From The Devil in Massachusetts by Marion L. Starkey:

 

Now on Tuesday, July 19, came the decisive event for which so many in Massachusetts had been praying, a mass execution of the witches. Five were hanged on Gallows Hill, all women, the five whose trials had begun late in June: Rebecca Nurse, Goody Good, Elizabeth How, Sarah Wild, Susanna Martin.

 

The ceremony was carried out decently with only one discordant note. That was the snubbing Sarah Good gave the good Noyes when he made one last appeal to her to save her immortal soul by confessing; he reminded her that she well knew she was a witch.

 

"You're a liar!" said Sarah. "I am no more a witch than you are a wizard! If you take my life away, God will give you blood to drink."

 

They took away her life and Noyes did have blood to drink, years later, when he lay dying of a hemorrhage, though not so many years later that Sarah's words were not thought of.

 

The bodies of the witches were thrust into a shallow grave in a crevice of Gallows Hill's outcropping of felsite. But the body of Rebecca did not remain there. Her children bided their time - or so the story goes - and at night when the crowds and the executioners had gone home again, they gathered up the body of their mother and took it home. Just where they laid it none can know, for this was a secret thing and not even Parris, whose parsonage was not a quarter of a mile up the road past the grove where the Nurses buried their dead, must see that a new grave had been opened and prayers said. This was the hour and the power of darkness when a son could not say where he had buried his mother. Yet the hour would pass.
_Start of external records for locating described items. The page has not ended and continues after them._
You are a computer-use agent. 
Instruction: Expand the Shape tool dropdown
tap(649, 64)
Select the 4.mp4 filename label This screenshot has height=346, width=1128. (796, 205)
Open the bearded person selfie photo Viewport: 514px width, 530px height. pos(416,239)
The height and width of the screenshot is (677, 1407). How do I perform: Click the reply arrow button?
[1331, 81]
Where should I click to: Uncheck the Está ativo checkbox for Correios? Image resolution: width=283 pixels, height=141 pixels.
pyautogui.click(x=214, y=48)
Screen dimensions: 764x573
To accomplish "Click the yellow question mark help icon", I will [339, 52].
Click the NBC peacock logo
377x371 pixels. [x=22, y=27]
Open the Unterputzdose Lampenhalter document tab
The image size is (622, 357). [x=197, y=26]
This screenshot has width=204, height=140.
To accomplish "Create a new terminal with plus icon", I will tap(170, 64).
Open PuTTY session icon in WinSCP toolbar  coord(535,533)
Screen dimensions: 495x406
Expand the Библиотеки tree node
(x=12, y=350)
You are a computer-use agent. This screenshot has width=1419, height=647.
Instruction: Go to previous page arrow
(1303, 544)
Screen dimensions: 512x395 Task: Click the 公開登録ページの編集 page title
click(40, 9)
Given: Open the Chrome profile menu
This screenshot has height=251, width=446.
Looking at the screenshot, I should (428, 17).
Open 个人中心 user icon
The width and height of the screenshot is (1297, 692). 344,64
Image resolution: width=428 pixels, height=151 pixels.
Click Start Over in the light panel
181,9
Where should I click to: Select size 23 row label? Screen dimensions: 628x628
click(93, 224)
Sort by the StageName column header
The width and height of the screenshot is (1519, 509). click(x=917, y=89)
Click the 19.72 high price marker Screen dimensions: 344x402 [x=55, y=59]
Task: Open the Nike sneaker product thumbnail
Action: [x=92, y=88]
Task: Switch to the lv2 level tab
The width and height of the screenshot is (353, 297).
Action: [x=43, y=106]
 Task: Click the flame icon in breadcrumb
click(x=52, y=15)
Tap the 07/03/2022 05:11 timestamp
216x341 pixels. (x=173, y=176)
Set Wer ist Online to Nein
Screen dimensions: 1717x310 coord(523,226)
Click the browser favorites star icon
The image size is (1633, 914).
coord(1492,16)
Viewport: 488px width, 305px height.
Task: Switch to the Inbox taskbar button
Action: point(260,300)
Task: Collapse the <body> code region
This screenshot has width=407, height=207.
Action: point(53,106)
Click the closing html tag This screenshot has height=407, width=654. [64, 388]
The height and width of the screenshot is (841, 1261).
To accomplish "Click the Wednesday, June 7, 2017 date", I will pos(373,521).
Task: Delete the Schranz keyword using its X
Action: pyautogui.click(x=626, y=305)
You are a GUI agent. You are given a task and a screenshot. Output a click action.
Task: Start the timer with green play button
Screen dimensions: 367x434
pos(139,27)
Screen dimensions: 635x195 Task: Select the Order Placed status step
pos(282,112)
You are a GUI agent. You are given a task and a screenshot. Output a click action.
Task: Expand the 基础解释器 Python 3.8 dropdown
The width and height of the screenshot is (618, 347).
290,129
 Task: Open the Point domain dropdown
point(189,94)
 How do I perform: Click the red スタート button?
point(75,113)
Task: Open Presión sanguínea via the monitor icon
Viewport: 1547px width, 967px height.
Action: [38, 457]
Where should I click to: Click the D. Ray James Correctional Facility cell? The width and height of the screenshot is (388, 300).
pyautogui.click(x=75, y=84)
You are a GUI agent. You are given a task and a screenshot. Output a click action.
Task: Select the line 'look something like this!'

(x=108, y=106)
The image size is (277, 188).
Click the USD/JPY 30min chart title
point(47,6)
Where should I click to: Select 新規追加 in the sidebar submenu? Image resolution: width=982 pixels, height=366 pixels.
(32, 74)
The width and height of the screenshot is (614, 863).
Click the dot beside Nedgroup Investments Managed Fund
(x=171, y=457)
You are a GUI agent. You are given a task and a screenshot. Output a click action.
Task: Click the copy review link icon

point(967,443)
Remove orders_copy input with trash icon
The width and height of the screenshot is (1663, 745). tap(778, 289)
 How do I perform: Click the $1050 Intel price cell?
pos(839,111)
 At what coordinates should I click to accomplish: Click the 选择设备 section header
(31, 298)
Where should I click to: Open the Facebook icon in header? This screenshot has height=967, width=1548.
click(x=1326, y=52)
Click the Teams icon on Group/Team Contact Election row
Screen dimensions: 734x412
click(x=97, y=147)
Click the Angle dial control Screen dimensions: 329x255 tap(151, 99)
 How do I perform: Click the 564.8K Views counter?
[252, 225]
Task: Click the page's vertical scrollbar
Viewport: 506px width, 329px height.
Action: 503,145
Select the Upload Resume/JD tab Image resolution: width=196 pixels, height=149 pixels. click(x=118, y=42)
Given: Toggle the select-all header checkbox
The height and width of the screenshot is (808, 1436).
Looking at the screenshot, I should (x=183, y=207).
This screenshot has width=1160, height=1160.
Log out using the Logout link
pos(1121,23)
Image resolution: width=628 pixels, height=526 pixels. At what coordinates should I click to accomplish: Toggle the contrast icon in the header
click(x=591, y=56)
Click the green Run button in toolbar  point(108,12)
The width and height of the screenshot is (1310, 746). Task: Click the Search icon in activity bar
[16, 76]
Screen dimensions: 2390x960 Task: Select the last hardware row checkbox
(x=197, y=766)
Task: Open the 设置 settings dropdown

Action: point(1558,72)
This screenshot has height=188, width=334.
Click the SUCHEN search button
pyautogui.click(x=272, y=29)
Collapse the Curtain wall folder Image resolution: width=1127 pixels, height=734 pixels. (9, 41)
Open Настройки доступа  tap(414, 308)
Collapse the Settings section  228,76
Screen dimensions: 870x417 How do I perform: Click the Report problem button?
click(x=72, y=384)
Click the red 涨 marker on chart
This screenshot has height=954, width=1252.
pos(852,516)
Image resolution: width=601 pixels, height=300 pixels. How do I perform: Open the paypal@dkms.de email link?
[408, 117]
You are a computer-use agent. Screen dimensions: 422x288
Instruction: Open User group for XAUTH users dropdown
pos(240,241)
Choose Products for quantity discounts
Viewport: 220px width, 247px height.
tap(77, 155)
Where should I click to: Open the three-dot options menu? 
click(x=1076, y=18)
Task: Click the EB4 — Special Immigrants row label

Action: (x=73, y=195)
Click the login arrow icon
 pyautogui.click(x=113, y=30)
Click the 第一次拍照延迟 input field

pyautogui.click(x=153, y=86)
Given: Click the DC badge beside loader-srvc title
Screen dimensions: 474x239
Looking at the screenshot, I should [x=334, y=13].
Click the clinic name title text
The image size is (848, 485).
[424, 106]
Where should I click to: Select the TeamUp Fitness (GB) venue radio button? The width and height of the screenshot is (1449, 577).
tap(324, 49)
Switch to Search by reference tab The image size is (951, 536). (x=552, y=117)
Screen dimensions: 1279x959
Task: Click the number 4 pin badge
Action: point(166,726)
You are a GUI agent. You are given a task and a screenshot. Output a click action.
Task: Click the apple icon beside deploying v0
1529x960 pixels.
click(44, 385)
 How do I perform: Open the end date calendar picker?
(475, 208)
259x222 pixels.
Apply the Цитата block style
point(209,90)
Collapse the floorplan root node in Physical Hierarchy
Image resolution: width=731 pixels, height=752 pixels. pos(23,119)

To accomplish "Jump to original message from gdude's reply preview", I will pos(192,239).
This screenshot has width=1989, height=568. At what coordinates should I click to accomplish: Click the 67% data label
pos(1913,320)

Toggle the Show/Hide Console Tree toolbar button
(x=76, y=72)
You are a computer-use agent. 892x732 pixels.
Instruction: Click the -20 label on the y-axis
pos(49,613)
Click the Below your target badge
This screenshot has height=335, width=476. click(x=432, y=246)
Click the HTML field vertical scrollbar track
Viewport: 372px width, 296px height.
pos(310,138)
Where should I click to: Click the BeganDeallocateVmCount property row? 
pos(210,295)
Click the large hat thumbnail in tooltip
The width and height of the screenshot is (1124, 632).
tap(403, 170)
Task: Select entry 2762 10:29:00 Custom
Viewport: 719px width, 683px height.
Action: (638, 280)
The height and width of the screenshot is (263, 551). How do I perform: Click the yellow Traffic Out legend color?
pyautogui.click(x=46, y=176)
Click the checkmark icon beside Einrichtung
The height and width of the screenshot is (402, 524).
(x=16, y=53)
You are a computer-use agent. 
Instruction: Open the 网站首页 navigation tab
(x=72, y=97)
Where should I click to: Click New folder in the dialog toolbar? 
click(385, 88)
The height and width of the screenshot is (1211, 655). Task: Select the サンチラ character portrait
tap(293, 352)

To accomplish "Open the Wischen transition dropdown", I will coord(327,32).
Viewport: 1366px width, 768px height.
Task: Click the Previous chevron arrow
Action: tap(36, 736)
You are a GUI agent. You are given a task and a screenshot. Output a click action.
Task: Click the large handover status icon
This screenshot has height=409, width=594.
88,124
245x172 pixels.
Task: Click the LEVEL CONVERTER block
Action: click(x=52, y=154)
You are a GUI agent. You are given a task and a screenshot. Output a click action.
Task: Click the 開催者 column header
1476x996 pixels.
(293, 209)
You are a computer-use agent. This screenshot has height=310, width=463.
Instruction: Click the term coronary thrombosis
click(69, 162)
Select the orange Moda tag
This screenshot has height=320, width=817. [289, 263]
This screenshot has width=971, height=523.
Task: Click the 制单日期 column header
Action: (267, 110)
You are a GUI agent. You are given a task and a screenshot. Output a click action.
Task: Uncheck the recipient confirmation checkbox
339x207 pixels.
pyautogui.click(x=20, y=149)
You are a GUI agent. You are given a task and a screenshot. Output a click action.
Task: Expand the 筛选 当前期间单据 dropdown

Under the trees a granite shaft would one day be raised to Rebecca, and beside it another honoring the names of the neighbors who spoke up for her in a day when it was dangerous to speak.

 

But now in July, 1692, there were no shafts, there was only a secret grave, and across the fertile, but this year half neglected, fields, there were the children of Rebecca, silently going their way. Not even yet was their cup of sorrow full; their mother's sisters, Mary Esty and Sarah Cloyce, still lay in the hands of what Cary had called "unmerciful men." Yet the whole story had not been told; not for nothing had Elizabeth Procter said to little Abigail, "There is another judgment, dear child."